FONTE>
>>>>>
25 DE MAIO DE 1988 363
Portanto, confere-lhes o direito a dissolverem-na e a isso não pode obstar o Estado. O CDS pretende conferir ao Estado um papel dirimente e determinante. Aqui quer mais Estado, quer um Estado impediente, enfim, para azar dos liberais de gema e infortúnio daqueles que preconizam menos Estado.
Mas o Estado, face à Constituição, que neste caso é desestalista e ferozmente defensora das liberdades pessoais, não pode negar a esses cidadãos o direito a divorciarem-se, devendo, naturalmente, ser em devida forma assegurados os direitos dos filhos.
Portanto, Sr. Presidente, não podemos manifestar a nossa adesão nem às formulações nem menos ainda àquilo que nos parecem ser tanto as concepções aparentes como as concepções reais do CDS quanto a esta matéria.
O Sr. Presidente: - Tem a palavra o Sr. Deputado Costa Andrade.
O Sr. Costa Andrade (PSD): - Vamo-nos pronunciar sobre a proposta que nos é apresentada - apenas sobre essa - e não acerca de intenções que estarão por detrás da proposta que não conhecemos.
A proposta apresentada pelo CDS refere que "a lei regula os requisitos e os efeitos do casamento e da sua dissolução, por morte ou divórcio, independentemente da forma de celebração e tendo em conta, designadamente, os interesses dos filhos menores". O que é que esta proposta nos diz? Diz que a lei que regula o divórcio lerá em conta os interesses dos filhos menores. A proposta em si mesma é óbvia. Creio que qualquer lei reguladora do divórcio deve ter em consideração como um topos, além dos direitos e interesses dos cônjuges, os interesses dos respectivos filhos. E isso já se verifica actualmente.
<<<<<
[Registos sobre a localização de palavras e elementos]
>>>>>
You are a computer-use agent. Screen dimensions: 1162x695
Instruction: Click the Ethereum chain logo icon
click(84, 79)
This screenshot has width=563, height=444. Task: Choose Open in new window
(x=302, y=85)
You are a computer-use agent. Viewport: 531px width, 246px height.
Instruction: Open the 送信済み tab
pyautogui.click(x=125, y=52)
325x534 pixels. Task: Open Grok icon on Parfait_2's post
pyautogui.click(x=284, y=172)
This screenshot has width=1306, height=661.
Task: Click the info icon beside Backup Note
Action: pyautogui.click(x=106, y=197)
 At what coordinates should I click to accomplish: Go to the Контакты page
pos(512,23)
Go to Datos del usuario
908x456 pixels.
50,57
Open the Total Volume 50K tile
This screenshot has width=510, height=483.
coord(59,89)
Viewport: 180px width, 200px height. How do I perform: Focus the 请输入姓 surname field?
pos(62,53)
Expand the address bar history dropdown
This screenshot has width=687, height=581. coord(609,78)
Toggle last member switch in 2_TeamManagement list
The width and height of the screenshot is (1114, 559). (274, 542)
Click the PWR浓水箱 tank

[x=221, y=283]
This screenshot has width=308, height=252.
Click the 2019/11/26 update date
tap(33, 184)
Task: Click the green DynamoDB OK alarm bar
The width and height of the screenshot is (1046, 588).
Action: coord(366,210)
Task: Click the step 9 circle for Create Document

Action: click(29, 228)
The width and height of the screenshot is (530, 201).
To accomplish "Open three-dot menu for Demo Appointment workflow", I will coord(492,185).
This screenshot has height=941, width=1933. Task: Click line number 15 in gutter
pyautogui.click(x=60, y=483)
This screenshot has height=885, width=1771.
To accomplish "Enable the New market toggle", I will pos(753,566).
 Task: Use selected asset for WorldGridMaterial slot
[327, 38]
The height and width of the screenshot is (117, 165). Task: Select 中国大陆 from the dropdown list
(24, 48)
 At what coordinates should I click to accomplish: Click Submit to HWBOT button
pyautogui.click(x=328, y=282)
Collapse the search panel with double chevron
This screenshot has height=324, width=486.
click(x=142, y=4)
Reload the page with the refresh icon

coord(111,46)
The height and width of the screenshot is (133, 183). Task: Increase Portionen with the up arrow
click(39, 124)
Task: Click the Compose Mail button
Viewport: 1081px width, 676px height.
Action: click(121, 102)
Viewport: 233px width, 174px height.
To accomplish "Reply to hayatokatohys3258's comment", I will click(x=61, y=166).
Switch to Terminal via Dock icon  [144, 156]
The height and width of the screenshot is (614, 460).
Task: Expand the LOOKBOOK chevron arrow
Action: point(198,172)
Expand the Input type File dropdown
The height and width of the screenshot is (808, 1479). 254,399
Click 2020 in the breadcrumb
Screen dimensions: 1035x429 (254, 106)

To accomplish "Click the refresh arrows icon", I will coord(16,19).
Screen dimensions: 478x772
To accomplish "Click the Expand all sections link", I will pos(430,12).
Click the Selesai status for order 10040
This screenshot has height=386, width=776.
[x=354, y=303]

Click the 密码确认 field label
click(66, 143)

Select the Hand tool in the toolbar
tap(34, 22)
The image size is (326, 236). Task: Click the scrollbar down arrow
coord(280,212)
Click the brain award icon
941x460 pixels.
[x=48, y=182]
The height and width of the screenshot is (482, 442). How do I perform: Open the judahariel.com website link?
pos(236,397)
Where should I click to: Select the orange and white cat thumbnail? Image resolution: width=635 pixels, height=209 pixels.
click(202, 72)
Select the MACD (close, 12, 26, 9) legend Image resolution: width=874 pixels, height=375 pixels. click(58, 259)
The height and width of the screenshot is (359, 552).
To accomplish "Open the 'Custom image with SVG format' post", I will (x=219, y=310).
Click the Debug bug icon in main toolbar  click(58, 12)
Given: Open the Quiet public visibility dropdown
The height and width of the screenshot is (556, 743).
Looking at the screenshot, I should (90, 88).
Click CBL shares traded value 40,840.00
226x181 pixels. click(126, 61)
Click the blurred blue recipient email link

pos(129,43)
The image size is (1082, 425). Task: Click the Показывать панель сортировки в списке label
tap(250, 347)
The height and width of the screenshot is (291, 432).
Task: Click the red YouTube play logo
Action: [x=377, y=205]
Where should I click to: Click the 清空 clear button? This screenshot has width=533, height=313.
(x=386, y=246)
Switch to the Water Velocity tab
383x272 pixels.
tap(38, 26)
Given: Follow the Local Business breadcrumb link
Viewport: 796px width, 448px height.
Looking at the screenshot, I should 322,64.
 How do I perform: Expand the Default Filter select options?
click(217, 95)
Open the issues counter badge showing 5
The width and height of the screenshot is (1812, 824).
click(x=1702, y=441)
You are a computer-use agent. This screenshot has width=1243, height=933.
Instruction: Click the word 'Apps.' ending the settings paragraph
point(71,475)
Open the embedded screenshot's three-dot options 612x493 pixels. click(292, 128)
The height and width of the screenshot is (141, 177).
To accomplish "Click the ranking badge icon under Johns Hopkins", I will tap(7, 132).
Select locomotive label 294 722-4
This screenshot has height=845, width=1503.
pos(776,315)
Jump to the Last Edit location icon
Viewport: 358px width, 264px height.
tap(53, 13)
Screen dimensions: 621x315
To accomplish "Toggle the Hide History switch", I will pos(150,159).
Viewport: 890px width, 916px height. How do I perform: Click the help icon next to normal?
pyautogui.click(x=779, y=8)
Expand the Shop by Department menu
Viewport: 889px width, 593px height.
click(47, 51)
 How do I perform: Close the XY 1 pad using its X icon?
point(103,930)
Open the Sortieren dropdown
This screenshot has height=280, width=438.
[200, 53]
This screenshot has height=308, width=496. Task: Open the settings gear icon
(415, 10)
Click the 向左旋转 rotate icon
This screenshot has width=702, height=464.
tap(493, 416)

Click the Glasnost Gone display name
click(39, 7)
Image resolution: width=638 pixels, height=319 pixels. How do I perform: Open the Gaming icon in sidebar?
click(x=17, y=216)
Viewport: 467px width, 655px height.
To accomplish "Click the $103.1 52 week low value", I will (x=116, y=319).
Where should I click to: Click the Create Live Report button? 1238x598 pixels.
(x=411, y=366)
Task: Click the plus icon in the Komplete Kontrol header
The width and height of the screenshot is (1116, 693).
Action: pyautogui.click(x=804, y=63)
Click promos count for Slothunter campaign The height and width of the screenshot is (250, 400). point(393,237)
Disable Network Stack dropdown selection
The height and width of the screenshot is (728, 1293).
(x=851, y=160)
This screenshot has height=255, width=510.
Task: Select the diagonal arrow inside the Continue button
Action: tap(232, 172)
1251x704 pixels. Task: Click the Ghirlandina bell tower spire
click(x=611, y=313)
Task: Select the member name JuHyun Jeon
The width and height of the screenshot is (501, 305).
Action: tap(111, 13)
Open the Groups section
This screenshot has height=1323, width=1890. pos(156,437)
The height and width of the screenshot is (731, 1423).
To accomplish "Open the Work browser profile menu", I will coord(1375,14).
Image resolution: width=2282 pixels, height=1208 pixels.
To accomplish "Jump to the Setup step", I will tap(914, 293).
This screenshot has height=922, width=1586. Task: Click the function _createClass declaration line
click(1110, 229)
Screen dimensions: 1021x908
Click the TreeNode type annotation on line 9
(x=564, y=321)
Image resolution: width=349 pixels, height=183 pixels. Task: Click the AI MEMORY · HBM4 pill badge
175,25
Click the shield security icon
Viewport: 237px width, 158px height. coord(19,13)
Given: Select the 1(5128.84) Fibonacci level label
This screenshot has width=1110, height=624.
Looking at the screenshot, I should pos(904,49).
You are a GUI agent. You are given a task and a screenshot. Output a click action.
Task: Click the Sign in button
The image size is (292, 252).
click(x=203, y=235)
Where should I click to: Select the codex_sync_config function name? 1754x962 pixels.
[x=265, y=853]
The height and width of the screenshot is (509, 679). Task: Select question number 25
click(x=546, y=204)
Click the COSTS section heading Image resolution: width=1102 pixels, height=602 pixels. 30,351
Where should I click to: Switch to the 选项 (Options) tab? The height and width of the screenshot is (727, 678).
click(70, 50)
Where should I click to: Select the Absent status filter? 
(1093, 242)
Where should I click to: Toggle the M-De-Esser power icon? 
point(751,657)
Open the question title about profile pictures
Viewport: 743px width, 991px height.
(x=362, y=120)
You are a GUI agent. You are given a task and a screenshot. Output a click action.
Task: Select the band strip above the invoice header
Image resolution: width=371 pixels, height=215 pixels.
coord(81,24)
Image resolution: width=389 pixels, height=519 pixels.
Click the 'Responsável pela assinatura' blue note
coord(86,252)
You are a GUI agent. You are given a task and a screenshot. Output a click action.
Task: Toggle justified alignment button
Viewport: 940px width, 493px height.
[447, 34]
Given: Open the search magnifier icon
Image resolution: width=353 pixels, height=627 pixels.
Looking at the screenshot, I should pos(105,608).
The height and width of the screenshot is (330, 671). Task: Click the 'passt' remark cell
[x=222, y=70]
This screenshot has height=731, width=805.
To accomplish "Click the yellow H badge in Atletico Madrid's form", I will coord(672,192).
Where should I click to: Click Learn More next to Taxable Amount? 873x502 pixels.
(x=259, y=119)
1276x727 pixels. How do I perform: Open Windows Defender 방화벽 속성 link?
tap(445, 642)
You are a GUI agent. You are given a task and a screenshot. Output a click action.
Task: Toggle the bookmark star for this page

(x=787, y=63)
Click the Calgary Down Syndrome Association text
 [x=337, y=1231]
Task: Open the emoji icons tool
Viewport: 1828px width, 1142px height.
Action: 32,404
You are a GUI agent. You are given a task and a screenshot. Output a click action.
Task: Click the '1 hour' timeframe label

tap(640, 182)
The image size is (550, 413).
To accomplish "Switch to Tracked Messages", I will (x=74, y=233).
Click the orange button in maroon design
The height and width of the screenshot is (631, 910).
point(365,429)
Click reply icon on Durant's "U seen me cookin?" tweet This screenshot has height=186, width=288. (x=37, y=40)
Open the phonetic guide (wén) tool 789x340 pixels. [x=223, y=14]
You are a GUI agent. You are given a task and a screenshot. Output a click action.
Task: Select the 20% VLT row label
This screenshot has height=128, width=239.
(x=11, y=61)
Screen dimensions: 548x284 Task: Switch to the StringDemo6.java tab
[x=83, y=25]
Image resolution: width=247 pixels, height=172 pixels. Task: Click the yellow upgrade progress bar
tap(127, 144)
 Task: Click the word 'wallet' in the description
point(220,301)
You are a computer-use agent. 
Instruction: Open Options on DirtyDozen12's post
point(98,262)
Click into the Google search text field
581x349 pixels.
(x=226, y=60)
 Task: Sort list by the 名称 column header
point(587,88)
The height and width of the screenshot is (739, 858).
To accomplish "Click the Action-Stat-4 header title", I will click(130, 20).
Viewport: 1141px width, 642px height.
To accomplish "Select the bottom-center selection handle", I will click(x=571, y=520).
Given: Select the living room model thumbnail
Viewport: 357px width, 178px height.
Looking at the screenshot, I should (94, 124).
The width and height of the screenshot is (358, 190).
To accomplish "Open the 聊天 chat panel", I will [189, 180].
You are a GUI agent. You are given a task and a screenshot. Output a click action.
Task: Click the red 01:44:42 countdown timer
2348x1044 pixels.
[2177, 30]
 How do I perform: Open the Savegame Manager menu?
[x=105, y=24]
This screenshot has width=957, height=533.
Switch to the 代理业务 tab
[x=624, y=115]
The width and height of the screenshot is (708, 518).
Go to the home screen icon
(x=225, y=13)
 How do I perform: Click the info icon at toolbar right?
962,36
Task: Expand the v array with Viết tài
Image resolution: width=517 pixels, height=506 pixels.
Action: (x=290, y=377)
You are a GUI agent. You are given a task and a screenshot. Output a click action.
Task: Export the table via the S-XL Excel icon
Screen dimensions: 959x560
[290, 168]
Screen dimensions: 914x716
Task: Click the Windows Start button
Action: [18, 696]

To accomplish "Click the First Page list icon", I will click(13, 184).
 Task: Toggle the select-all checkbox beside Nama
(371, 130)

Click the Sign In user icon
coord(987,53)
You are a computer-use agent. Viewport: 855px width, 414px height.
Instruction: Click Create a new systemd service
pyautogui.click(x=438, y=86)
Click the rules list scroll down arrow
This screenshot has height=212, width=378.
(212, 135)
<<<<<
TAREFAS A REALIZAR>
A. Identifique, pela ordem em que surgem, todos os advérbios terminados em «-mente» presentes no debate parlamentar.
B. Converta numa lista JSON de strings o trecho dos registos que começa na linha que contém "The height and width of the screenshot is (117, 165)." e termina na linha que contém "Screen dimensions: 1035x429 (254, 106)", com uma string por linha e sem as linhas em branco.
O texto e os registos não têm qualquer relação entre si.

RESULTADOS ESPERADOS>
A. ferozmente, naturalmente, independentemente, designadamente, actualmente

B.
[
  "The height and width of the screenshot is (117, 165). Task: Select 中国大陆 from the dropdown list",
  "(24, 48)",
  " At what coordinates should I click to accomplish: Click Submit to HWBOT button",
  "pyautogui.click(x=328, y=282)",
  "Collapse the search panel with double chevron",
  "This screenshot has height=324, width=486.",
  "click(x=142, y=4)",
  "Reload the page with the refresh icon",
  "coord(111,46)",
  "The height and width of the screenshot is (133, 183). Task: Increase Portionen with the up arrow",
  "click(39, 124)",
  "Task: Click the Compose Mail button",
  "Viewport: 1081px width, 676px height.",
  "Action: click(121, 102)",
  "Viewport: 233px width, 174px height.",
  "To accomplish \"Reply to hayatokatohys3258's comment\", I will click(x=61, y=166).",
  "Switch to Terminal via Dock icon  [144, 156]",
  "The height and width of the screenshot is (614, 460).",
  "Task: Expand the LOOKBOOK chevron arrow",
  "Action: point(198,172)",
  "Expand the Input type File dropdown",
  "The height and width of the screenshot is (808, 1479). 254,399",
  "Click 2020 in the breadcrumb",
  "Screen dimensions: 1035x429 (254, 106)"
]